Please reproduce the following records exactly as they appear.

Top of Data

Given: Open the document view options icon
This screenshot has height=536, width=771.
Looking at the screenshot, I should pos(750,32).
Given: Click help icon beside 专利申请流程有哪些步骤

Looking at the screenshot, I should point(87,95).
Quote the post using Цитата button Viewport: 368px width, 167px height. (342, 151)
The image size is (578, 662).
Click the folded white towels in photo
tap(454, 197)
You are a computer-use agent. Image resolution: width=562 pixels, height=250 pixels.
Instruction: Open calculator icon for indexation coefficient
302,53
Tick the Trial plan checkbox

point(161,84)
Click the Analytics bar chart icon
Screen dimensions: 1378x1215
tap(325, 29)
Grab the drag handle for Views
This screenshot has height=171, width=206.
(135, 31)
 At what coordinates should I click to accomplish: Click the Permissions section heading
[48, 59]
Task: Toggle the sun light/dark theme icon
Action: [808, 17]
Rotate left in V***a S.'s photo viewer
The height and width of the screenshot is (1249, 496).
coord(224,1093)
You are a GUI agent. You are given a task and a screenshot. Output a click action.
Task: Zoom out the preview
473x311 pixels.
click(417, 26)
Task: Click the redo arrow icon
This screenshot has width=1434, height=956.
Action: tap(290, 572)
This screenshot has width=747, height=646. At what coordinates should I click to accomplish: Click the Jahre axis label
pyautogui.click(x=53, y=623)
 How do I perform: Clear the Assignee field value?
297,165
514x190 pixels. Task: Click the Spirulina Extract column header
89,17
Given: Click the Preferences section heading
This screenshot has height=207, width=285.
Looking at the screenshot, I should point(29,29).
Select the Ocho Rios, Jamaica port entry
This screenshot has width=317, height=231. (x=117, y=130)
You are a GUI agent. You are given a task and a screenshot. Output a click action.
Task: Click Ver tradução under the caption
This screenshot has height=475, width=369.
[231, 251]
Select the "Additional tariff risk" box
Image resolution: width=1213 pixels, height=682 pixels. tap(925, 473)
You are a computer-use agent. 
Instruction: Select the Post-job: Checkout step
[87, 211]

Bottom of Data

**Exercise answer**
Given: Open the document view options icon
This screenshot has height=536, width=771.
Looking at the screenshot, I should pos(750,32).
Given: Click help icon beside 专利申请流程有哪些步骤

Looking at the screenshot, I should point(87,95).
Quote the post using Цитата button Viewport: 368px width, 167px height. (342, 151)
The image size is (578, 662).
Click the folded white towels in photo
tap(454, 197)
You are a computer-use agent. Image resolution: width=562 pixels, height=250 pixels.
Instruction: Open calculator icon for indexation coefficient
302,53
Tick the Trial plan checkbox

point(161,84)
Click the Analytics bar chart icon
Screen dimensions: 1378x1215
tap(325, 29)
Grab the drag handle for Views
This screenshot has height=171, width=206.
(135, 31)
 At what coordinates should I click to accomplish: Click the Permissions section heading
[48, 59]
Task: Toggle the sun light/dark theme icon
Action: [808, 17]
Rotate left in V***a S.'s photo viewer
The height and width of the screenshot is (1249, 496).
coord(224,1093)
You are a GUI agent. You are given a task and a screenshot. Output a click action.
Task: Zoom out the preview
473x311 pixels.
click(417, 26)
Task: Click the redo arrow icon
This screenshot has width=1434, height=956.
Action: tap(290, 572)
This screenshot has width=747, height=646. At what coordinates should I click to accomplish: Click the Jahre axis label
pyautogui.click(x=53, y=623)
 How do I perform: Clear the Assignee field value?
297,165
514x190 pixels. Task: Click the Spirulina Extract column header
89,17
Given: Click the Preferences section heading
This screenshot has height=207, width=285.
Looking at the screenshot, I should point(29,29).
Select the Ocho Rios, Jamaica port entry
This screenshot has width=317, height=231. (x=117, y=130)
You are a GUI agent. You are given a task and a screenshot. Output a click action.
Task: Click Ver tradução under the caption
This screenshot has height=475, width=369.
[231, 251]
Select the "Additional tariff risk" box
Image resolution: width=1213 pixels, height=682 pixels. tap(925, 473)
You are a computer-use agent. 
Instruction: Select the Post-job: Checkout step
[87, 211]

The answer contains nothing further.